ZEW-Ökonom Martin Lange zur zweiten Phase des Fachkräfteeinwanderungsgesetzes

„Die Politik muss die Infrastruktur in Ballungsräumen stärker ausbauen, damit die neuen Fachkräfte ausreichend bezahlbaren Wohnraum und eine gute Kinderbetreuung finden“, fordert ZEW-Ökonom Dr. Martin Lange in seinem Statement.

Am 1. März 2024 tritt die zweite Phase des erweiterten Fachkräfteeinwanderungsgesetzes in Kraft. Die Neuregelung schafft neue Möglichkeiten der Zuwanderung für Personen mit praktischer Berufserfahrung. Zudem tritt der sogenannte „Spurwechsel“ für geduldete Asylbewerber/innen in Kraft, die auf diesem Weg eine Aufenthaltserlaubnis beantragen können. Dr. Martin Lange, Leiter der Nachwuchsforschungsgruppe „IMES – Integration von Migranten/innen und Einstellungen zum Sozialstaat“ des Forschungsbereichs „Arbeitsmärkte und Sozialversicherungen“ am ZEW Mannheim erklärt dazu:

„Das Herzstück der Reform stellt einen Paradigmenwechsel in der Einwanderungspolitik dar. Personen aus Drittstaaten können in Deutschland unter bestimmten Bedingungen eine Beschäftigung aufnehmen, ohne vorher Qualifikationen anerkennen lassen zu müssen. Das spart Arbeitszeit in Ämtern und Nerven bei den zuwandernden Fachkräften. Allerdings gibt es hier immer noch Probleme: Um sich für diesen Zuwanderungsweg zu qualifizieren, besteht die Nachweispflicht eines unverhältnismäßig hohen Einkommens. Dies betrifft vor allem Sektoren ohne Tarifbindung und mit verhältnismäßig niedrigen Löhnen. Hier sollte die Bundesregierung nachbessern, um mehr Zuwanderung über diesen Kanal zu ermöglichen.

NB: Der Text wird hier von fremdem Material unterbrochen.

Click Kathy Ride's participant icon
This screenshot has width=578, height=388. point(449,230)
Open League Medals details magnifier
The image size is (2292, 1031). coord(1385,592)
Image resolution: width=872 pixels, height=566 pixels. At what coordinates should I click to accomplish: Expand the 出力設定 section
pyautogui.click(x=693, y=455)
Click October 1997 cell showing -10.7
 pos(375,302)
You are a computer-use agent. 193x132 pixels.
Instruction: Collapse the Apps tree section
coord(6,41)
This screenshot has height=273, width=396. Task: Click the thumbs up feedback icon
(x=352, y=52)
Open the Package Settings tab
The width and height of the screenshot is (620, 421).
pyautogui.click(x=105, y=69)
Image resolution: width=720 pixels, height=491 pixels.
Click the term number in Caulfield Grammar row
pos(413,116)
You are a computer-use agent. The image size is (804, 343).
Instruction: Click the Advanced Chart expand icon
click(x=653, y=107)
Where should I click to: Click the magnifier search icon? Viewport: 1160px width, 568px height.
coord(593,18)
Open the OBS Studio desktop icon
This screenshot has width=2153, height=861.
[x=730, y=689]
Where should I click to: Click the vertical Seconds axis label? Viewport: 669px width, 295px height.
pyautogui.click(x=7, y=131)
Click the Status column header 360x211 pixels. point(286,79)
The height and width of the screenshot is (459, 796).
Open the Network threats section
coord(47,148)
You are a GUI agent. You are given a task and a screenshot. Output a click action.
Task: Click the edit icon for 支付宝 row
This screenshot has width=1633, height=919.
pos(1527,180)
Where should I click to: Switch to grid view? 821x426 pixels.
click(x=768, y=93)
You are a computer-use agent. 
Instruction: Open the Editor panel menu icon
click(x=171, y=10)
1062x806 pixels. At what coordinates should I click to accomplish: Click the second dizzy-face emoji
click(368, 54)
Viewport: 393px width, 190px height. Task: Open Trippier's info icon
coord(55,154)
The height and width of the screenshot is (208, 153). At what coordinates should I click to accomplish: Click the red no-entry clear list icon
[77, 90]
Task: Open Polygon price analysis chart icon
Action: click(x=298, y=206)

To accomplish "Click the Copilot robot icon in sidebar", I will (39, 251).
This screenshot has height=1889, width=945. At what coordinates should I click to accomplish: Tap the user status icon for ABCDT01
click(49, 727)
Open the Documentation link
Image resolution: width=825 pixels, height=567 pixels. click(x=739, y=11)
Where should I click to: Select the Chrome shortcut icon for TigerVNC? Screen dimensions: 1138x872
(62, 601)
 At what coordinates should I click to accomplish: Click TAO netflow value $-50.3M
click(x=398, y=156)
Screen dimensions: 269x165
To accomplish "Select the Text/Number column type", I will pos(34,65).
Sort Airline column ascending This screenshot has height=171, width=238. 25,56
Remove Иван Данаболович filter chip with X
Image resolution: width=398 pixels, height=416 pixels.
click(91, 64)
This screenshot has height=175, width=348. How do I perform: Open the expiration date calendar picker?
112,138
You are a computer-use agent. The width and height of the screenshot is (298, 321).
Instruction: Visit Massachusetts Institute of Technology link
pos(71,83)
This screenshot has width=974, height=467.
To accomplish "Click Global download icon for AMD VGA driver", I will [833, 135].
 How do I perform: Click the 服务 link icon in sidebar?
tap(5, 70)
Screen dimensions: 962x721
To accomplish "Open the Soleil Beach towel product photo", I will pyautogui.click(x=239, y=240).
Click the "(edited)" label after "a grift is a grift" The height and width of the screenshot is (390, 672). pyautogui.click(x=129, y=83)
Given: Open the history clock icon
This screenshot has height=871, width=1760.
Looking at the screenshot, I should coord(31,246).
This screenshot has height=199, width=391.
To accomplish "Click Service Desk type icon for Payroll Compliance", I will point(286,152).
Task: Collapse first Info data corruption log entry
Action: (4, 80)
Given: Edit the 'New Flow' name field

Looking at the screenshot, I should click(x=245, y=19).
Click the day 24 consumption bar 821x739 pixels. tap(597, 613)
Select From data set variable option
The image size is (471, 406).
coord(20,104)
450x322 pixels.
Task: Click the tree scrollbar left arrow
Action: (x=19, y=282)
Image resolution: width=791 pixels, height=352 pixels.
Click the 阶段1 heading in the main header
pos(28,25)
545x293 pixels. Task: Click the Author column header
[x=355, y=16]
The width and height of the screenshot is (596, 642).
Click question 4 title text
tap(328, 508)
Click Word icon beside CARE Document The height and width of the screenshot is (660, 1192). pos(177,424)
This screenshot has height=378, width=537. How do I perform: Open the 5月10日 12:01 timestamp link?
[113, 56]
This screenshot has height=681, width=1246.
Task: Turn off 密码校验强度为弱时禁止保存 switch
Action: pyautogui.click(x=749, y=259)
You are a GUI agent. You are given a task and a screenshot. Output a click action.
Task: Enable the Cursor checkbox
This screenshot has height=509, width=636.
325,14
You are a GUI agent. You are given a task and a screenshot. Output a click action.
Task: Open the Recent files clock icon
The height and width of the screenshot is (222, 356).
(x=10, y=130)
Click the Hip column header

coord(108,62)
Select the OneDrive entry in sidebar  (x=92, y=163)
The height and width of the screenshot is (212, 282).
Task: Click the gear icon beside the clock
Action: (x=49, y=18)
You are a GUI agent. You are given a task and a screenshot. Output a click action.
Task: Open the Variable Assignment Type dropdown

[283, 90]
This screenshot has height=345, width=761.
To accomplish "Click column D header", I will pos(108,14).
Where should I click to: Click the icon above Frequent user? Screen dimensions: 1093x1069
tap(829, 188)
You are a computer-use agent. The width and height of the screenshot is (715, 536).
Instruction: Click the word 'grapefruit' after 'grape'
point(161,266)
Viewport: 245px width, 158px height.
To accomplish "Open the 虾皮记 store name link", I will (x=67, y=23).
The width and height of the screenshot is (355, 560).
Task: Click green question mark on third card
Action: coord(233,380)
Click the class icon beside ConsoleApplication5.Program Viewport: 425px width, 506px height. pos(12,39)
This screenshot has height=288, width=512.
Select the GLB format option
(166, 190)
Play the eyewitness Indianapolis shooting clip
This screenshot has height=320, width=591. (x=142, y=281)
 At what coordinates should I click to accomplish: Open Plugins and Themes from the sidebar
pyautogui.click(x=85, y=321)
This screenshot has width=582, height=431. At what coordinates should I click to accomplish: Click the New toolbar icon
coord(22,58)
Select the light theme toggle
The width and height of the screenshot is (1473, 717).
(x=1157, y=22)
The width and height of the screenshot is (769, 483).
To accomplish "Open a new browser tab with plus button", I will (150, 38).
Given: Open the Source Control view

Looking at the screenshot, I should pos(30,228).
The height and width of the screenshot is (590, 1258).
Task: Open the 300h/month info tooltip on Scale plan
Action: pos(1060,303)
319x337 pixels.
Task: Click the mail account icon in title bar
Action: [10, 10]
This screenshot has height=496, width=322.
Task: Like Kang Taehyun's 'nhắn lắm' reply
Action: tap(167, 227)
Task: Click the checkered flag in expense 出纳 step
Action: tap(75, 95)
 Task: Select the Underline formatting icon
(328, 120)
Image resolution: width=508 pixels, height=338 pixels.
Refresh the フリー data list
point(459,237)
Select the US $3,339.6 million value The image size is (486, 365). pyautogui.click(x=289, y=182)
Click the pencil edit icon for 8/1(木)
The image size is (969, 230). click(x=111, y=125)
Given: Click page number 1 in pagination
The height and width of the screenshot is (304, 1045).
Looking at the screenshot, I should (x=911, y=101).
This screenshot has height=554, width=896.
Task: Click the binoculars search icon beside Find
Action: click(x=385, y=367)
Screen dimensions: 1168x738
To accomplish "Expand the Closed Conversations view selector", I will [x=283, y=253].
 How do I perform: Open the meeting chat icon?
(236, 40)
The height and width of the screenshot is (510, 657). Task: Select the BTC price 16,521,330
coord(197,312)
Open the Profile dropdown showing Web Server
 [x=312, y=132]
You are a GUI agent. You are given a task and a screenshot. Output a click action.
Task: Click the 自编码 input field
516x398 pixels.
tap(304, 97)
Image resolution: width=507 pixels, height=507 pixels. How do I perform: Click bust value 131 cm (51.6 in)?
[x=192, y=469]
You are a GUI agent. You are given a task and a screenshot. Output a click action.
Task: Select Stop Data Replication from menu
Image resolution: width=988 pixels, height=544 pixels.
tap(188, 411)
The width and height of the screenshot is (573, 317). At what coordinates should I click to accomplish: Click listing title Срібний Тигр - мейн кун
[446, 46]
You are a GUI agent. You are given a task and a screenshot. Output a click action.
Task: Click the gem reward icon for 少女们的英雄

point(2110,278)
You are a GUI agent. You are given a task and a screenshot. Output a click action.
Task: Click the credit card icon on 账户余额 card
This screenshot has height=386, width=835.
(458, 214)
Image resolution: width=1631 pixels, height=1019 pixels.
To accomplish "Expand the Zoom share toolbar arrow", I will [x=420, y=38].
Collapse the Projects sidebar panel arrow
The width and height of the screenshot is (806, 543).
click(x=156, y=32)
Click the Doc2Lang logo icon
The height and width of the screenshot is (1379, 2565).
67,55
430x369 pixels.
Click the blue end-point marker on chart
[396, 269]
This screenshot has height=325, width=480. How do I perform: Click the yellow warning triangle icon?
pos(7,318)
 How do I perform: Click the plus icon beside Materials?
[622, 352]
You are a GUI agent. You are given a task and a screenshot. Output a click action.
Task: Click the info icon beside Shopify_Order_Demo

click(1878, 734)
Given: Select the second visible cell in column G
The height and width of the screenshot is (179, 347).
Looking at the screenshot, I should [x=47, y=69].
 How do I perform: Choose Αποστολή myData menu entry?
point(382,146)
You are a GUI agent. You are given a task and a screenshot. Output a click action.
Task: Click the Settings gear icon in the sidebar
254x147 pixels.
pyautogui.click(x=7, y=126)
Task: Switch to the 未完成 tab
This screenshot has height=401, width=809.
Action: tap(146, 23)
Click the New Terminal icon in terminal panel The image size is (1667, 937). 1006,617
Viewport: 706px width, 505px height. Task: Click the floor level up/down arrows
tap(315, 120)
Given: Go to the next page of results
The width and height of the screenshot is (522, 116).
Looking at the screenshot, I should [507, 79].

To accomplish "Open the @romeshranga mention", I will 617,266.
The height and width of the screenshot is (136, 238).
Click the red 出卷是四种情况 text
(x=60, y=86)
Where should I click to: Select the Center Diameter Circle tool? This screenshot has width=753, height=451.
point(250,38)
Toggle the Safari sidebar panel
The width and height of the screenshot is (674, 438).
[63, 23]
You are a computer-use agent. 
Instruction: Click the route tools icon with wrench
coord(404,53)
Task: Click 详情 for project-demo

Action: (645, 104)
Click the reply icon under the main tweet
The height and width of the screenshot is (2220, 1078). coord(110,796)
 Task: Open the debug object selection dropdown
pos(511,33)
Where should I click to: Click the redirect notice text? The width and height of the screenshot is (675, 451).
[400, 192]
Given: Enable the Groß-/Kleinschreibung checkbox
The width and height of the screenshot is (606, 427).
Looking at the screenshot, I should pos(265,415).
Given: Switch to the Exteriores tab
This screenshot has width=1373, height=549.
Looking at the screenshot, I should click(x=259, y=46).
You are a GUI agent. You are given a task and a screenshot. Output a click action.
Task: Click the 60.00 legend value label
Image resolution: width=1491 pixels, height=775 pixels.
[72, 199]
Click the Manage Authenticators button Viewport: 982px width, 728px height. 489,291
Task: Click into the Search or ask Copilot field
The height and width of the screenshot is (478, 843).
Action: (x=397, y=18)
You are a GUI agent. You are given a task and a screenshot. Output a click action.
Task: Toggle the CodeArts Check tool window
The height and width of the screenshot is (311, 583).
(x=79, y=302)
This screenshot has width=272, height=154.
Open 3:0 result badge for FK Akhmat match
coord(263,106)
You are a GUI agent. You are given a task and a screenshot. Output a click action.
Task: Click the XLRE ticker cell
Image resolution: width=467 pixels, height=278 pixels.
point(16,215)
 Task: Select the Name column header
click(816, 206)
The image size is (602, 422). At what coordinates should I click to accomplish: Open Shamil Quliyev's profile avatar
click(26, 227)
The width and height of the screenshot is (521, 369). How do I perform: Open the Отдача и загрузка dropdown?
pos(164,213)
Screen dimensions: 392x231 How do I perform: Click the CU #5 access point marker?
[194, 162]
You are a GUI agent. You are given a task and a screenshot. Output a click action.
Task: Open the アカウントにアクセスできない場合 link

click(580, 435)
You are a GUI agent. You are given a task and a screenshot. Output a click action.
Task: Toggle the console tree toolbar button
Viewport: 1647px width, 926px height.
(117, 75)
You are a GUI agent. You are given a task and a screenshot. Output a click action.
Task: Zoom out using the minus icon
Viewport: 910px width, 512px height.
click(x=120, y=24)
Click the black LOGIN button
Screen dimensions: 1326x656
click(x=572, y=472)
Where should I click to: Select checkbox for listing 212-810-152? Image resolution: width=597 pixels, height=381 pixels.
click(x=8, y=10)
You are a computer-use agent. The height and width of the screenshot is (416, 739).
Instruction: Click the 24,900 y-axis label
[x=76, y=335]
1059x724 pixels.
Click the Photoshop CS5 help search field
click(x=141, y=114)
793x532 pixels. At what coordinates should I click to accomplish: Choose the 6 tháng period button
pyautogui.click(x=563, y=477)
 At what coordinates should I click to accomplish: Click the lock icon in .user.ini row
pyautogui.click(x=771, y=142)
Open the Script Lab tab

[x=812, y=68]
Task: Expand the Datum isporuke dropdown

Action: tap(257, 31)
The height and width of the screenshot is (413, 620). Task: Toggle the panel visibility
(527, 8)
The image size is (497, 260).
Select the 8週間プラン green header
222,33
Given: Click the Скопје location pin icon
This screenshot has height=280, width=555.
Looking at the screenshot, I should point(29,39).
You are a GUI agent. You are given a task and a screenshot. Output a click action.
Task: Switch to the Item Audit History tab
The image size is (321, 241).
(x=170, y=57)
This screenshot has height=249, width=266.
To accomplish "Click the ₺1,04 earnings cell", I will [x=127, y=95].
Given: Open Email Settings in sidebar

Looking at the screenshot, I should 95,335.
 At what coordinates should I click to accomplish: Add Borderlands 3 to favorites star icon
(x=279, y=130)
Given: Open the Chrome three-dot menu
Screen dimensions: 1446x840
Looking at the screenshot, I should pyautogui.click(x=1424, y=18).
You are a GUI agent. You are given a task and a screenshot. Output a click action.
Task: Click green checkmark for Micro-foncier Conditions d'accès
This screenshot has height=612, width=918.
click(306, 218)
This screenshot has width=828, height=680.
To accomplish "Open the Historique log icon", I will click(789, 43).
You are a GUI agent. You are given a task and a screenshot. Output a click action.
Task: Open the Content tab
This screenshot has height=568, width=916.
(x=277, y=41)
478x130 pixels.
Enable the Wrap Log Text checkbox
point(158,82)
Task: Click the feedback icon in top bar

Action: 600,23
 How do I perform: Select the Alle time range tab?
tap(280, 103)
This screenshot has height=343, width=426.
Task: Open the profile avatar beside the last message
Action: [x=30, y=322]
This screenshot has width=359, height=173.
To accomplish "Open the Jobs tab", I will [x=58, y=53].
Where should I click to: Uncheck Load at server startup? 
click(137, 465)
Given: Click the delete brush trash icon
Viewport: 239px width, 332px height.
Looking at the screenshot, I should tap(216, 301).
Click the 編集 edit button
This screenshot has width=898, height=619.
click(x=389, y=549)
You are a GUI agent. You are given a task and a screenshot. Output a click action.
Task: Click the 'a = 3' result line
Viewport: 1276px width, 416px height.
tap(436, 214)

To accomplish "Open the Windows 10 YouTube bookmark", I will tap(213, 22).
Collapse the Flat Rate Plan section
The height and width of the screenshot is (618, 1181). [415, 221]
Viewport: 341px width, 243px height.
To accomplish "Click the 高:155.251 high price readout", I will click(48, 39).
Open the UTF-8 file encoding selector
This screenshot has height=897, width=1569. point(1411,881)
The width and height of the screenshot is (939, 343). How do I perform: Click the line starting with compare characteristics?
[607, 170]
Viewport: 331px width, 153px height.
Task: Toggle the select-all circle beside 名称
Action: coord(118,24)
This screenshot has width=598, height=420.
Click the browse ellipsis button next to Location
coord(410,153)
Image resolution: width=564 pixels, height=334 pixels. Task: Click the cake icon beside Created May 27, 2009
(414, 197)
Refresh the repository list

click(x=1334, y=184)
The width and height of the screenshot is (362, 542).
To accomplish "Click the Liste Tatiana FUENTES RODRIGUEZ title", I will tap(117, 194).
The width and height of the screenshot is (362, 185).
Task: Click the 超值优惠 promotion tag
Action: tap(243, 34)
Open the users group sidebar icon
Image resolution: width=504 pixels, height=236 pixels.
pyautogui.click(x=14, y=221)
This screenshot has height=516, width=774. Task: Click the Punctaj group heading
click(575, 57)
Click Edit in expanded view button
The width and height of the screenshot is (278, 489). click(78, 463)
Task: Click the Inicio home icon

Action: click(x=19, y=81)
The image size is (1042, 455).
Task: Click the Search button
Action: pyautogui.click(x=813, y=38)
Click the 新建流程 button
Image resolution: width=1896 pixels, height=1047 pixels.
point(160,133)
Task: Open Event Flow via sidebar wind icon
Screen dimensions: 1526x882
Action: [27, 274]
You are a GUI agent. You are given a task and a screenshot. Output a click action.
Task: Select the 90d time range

Eine andere zu begrüßende Änderung ist der sogenannte ‚Spurwechsel‘ für geduldete Asylbewerber/innen. Sie können in einen Aufenthaltstitel für Fachkräfte wechseln, wenn sie die geforderten Qualifikationen nachweisen können. Es ist essenziell, dieser Gruppe einen erleichterten Zugang zum Arbeitsmarkt mit einer Bleibeperspektive zu verschaffen, um ihr Arbeitskräftepotenzial dauerhaft zu nutzen.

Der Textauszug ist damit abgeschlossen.